La cueva estaba oscura y húmeda, pero a Lobo le encantaba. Era su guarida, el lugar donde traía a sus presas para hacer con ellas lo que quisiera. Era un lobo salvaje, hambriento de sexo y violencia. Y esa noche, había encontrado una presa perfecta.
La conejita se llamaba Coneja, y estaba perdida en el bosque. Lobo la había visto de lejos, moviéndose nerviosamente entre los árboles. Sabía que era una presa fácil. Con un gruñido, había saltado sobre ella, atrapándola con sus fuertes brazos.
Coneja había gritado y forcejeado, pero no había podido escapar. Lobo la había arrastrado hasta su cueva, donde la había atado de pies y manos. Luego, había comenzado a desvestirla, dejando al descubierto su suave piel y sus curvas tentadoras.

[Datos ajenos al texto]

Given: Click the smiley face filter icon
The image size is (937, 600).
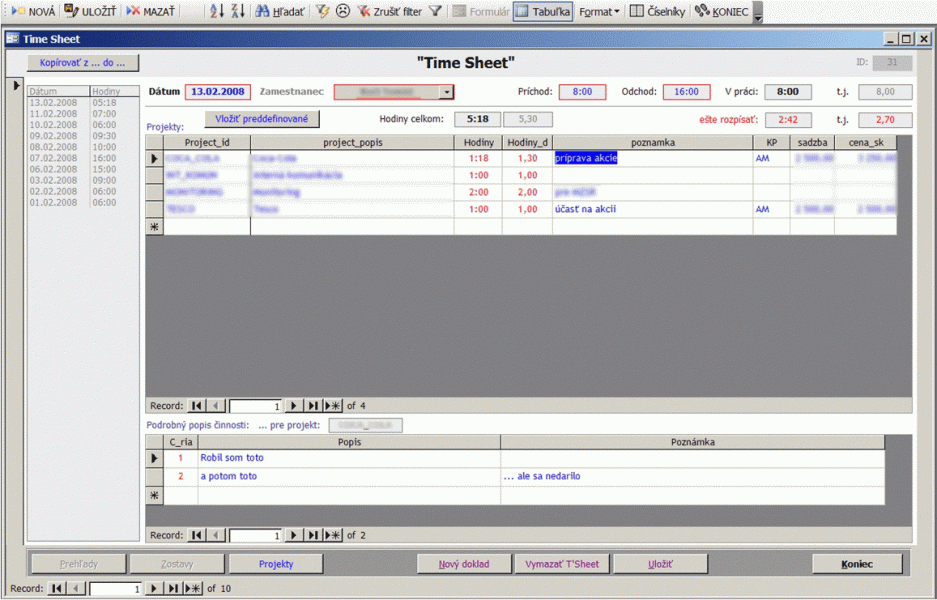Looking at the screenshot, I should click(343, 11).
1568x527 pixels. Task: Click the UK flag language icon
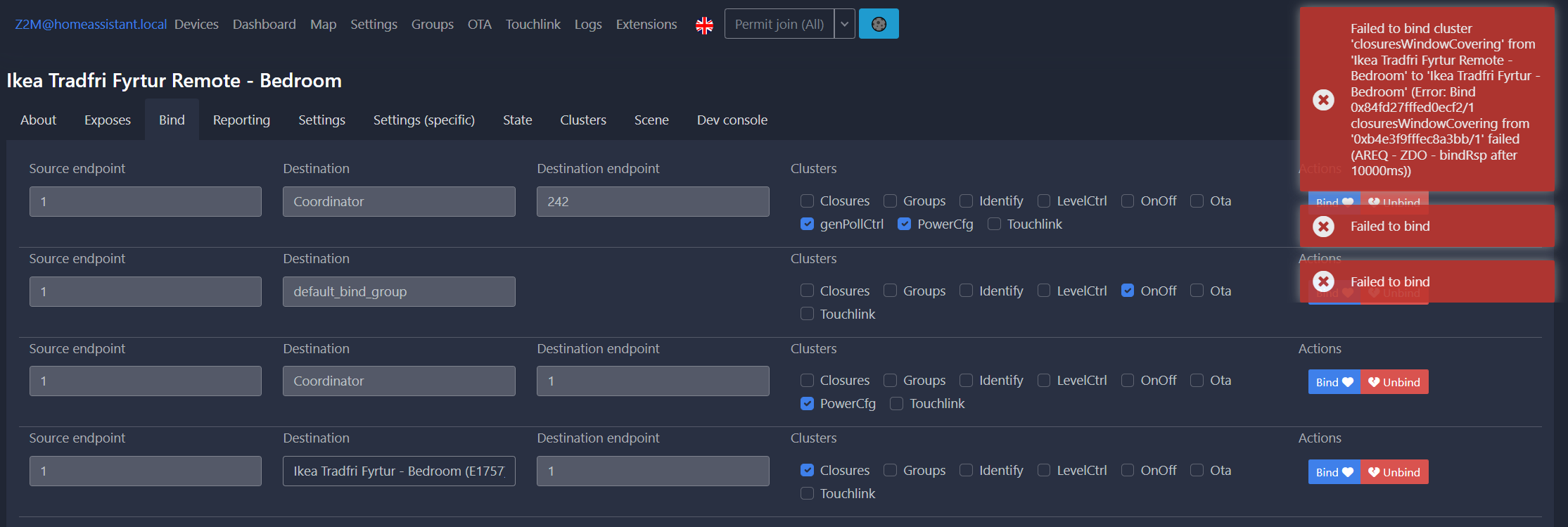(704, 25)
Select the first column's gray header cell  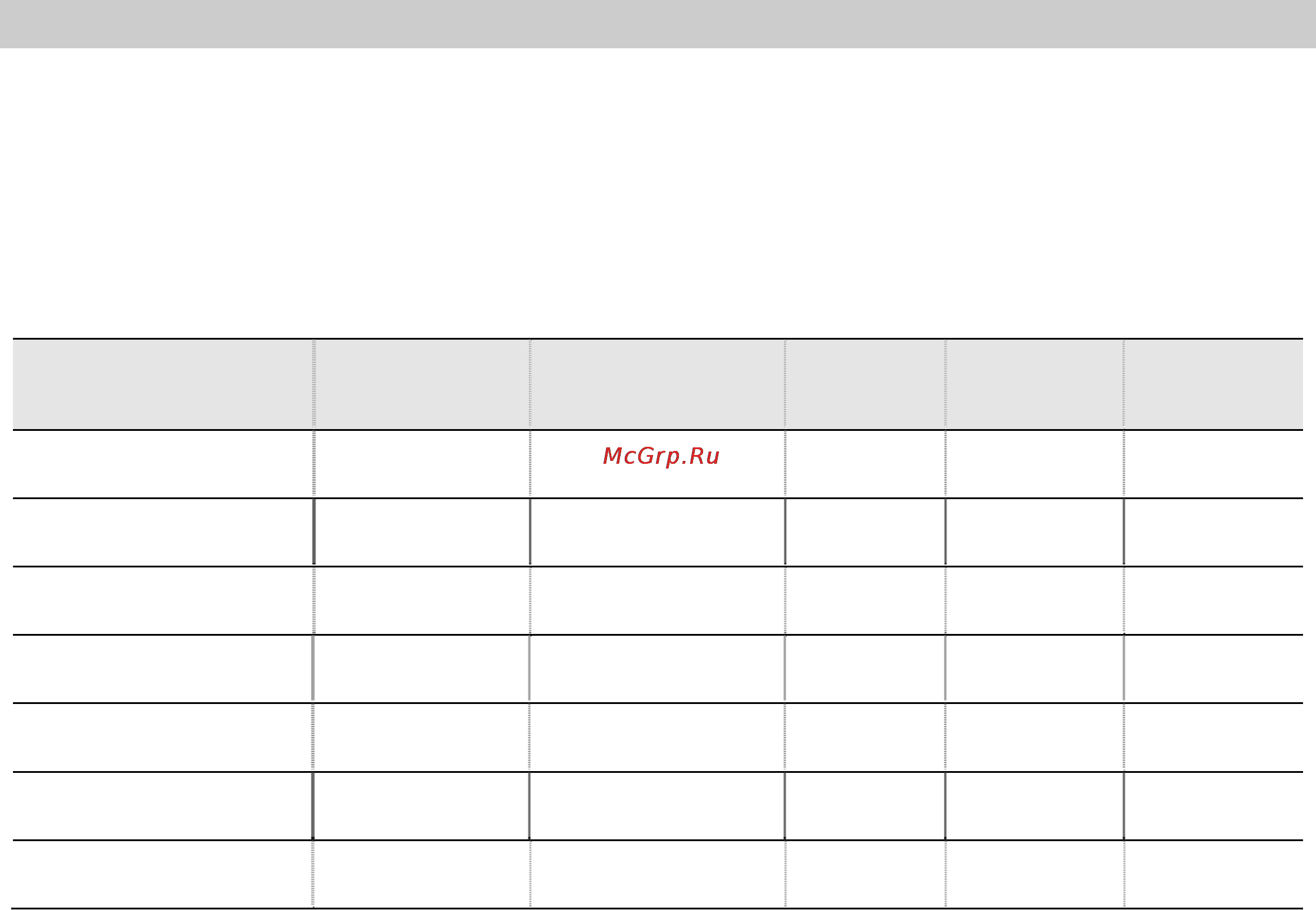pyautogui.click(x=163, y=384)
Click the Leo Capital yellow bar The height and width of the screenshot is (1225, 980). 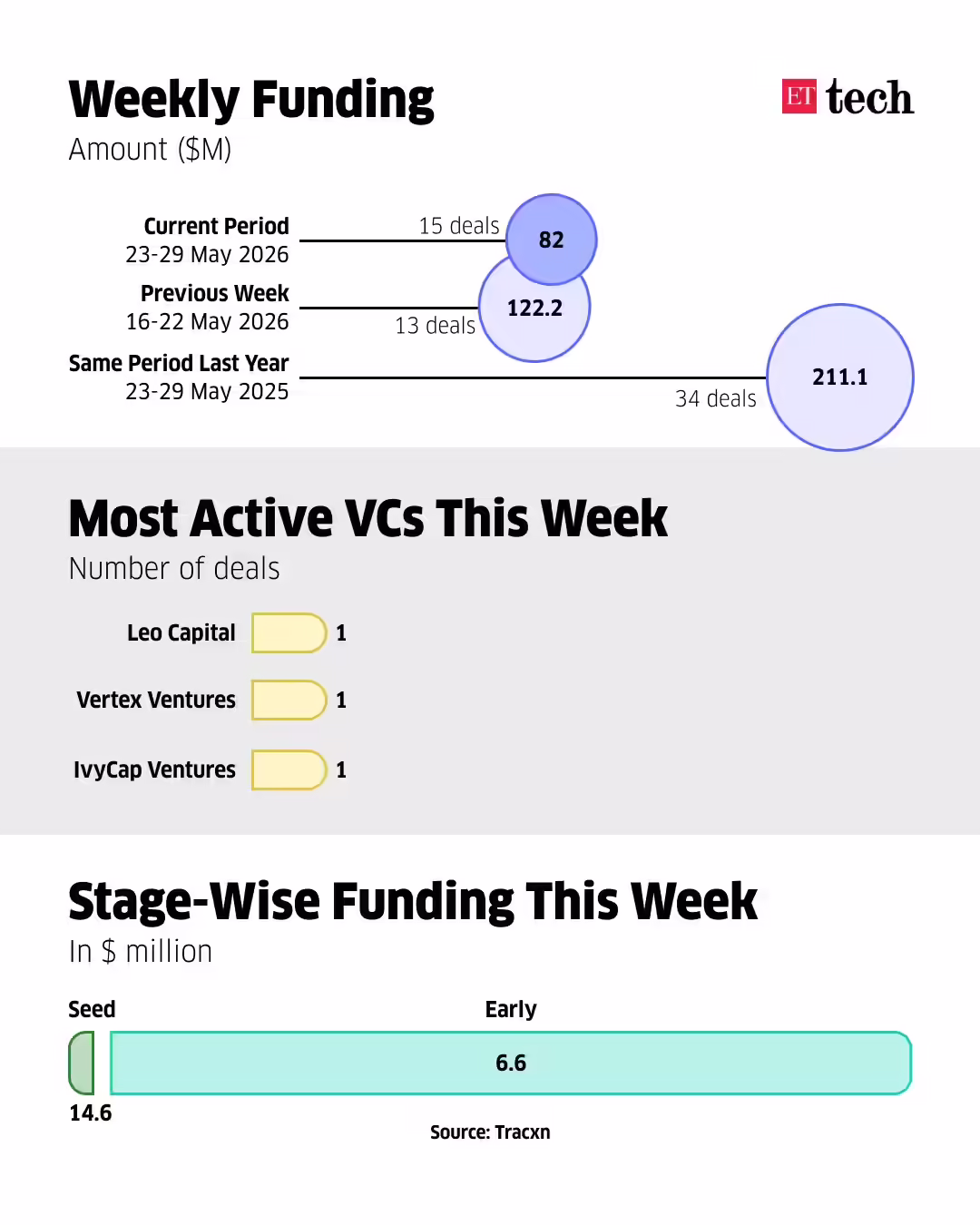(289, 633)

Lobo se relamió los labios, excitado por la visión de su presa indefensa. Comenzó a acariciarla, tocando cada centímetro de su cuerpo. Coneja temblaba de miedo y asco, pero Lobo no se detenía. Le metió los dedos en la boca, obligándola a chuparlos. Luego, le colocó un vibrador en el coño y lo encendió al máximo.
La conejita gritaba de dolor y placer, retorciéndose en sus ataduras. Lobo se reía, disfrutando de su sufrimiento. Le colocó un plug anal y comenzó a follarla con fuerza, penetrándola en ambos agujeros al mismo tiempo.

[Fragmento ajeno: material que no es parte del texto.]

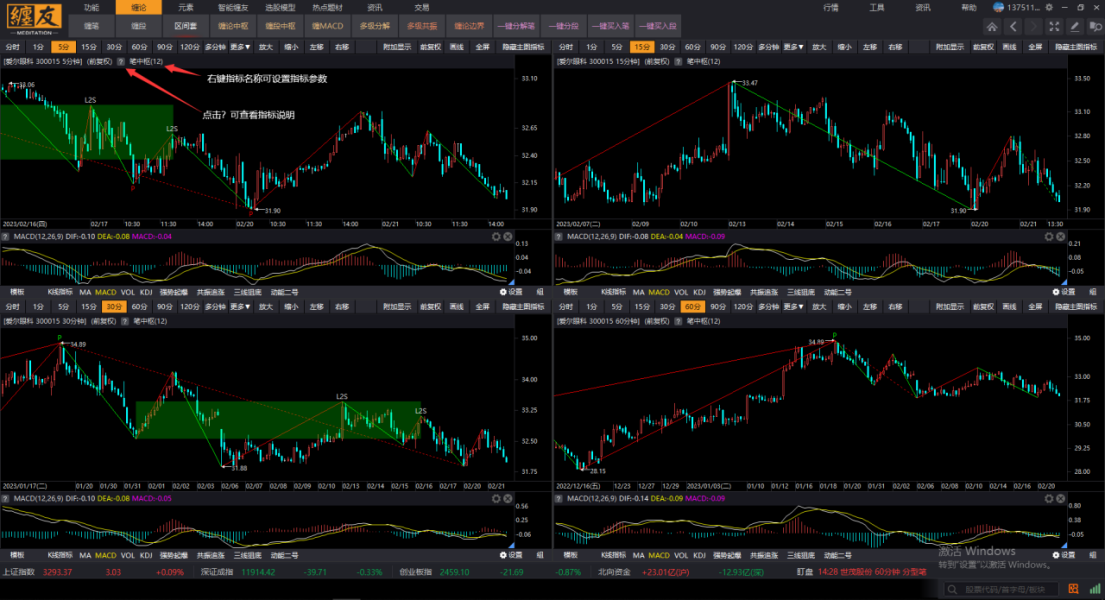Go back with the left arrow icon

point(1014,26)
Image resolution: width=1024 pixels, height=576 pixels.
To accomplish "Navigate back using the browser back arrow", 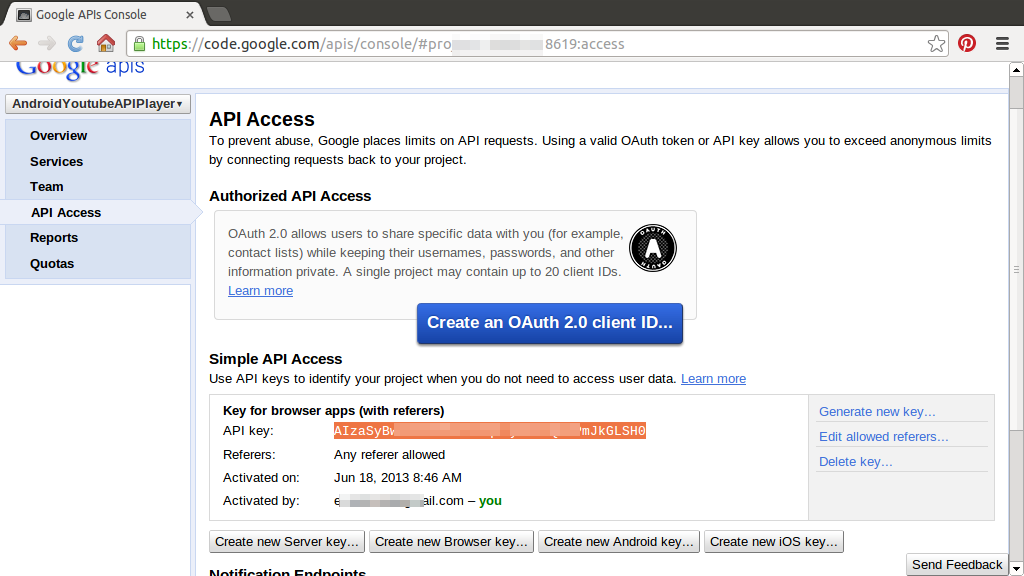I will click(x=18, y=43).
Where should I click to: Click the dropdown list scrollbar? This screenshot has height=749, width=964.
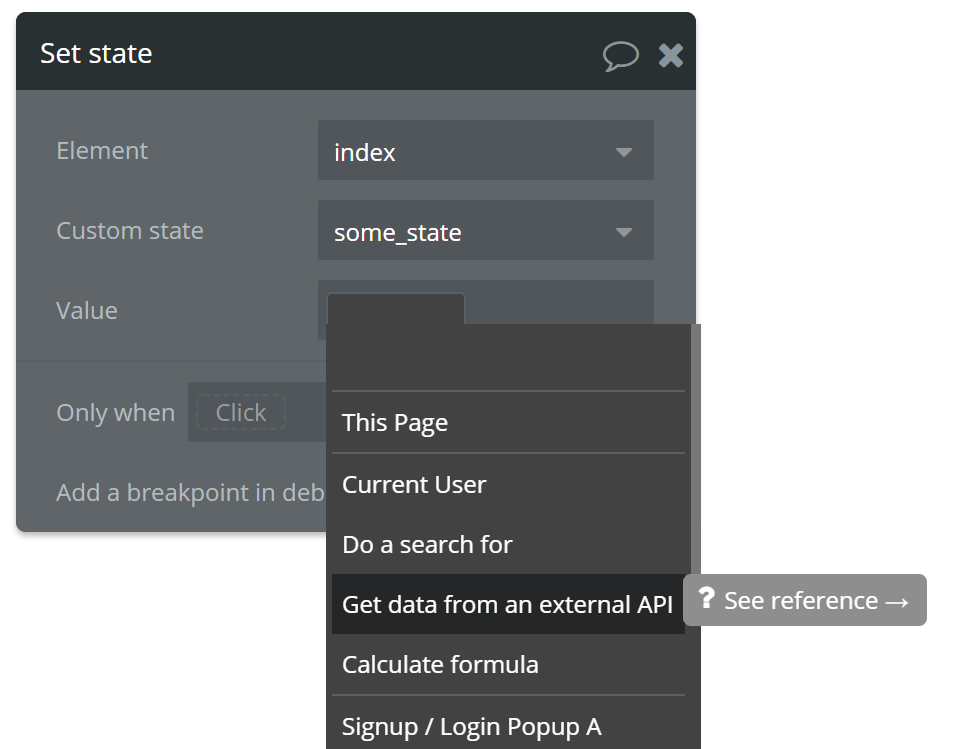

Coneja se sentía usada y humillada, pero no podía hacer nada para evitarlo. Lobo era demasiado fuerte y ella estaba completamente a su merced. El lobo la llenaba de semen, marcándola como su propiedad.
Después de horas de tortura y abuso, Lobo finalmente se cansó de su presa. La desató y la echó fuera de la cueva, dejándola desnuda y magullada en el bosque. Coneja se arrastró lejos, llorando y temblando.

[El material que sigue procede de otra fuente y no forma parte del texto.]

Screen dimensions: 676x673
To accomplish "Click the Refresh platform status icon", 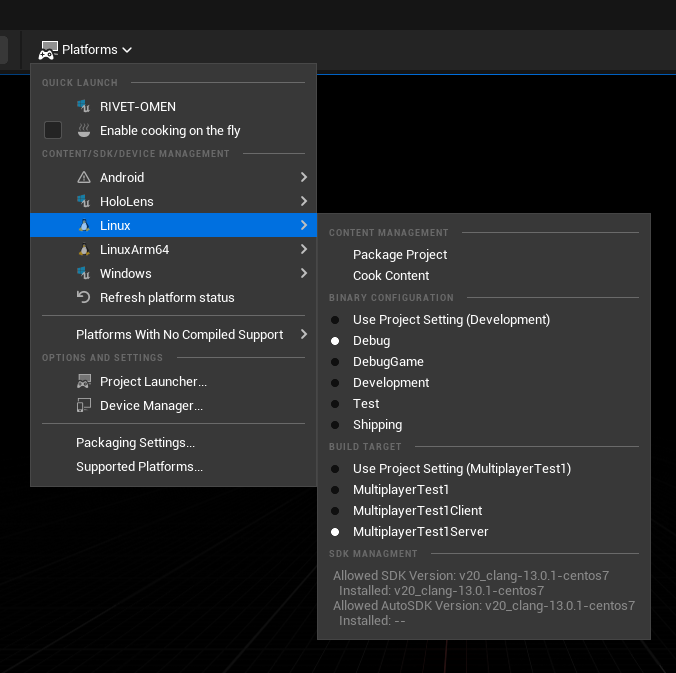I will [x=84, y=298].
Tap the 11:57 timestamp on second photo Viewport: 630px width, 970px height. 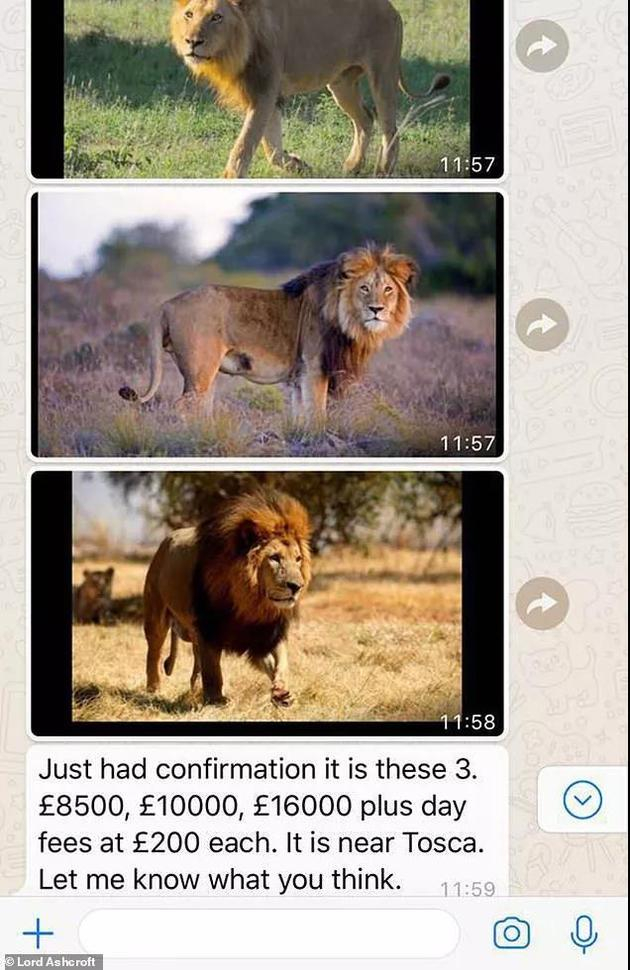(x=468, y=443)
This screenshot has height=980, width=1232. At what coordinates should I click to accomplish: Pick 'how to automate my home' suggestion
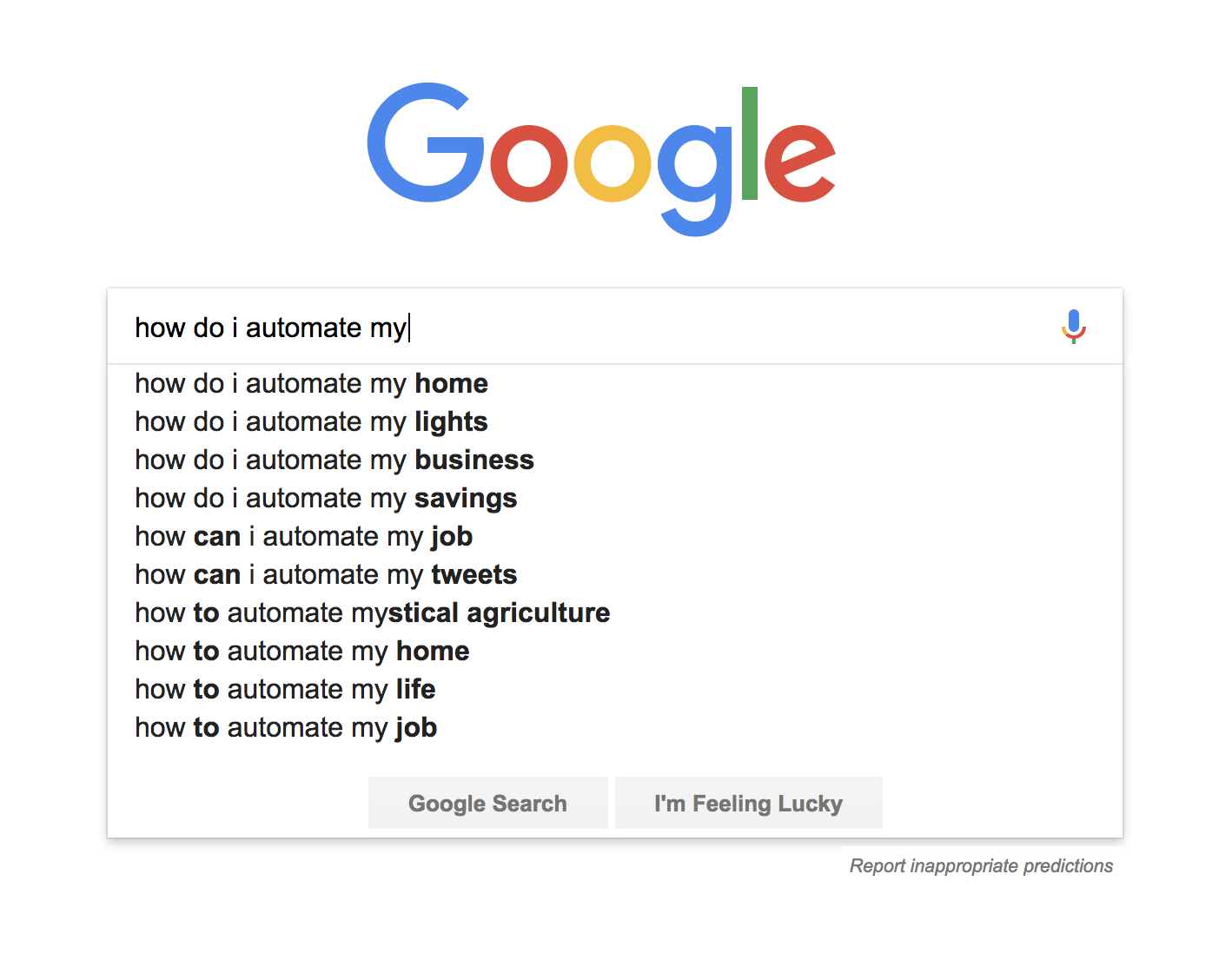coord(615,651)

Pero a la mañana siguiente, Coneja regresó a la cueva de Lobo. No sabía por qué, pero no podía evitarlo. El lobo la había dominado por completo, y ella ya no podía vivir sin su toque cruel y violento.
Desde ese día, Coneja se convirtió en la esclava de Lobo. Hacía todo lo que él le ordenaba, incluso las cosas más degradantes y dolorosas. Y Lobo la usaba como le placiera, sin importarle su bienestar o su consentimiento.
Pero a pesar de todo, Coneja había encontrado una especie de paz en su sumisión. Ya no tenía que tomar decisiones ni preocuparse por nada. Solo tenía que obedecer a su amo y señor, y recibir su castigo cuando lo merecía.
Y así vivieron, en la cueva oscura y húmeda, en un ciclo interminable de dolor y placer, amo y esclava, lobo y conejo, para siempre.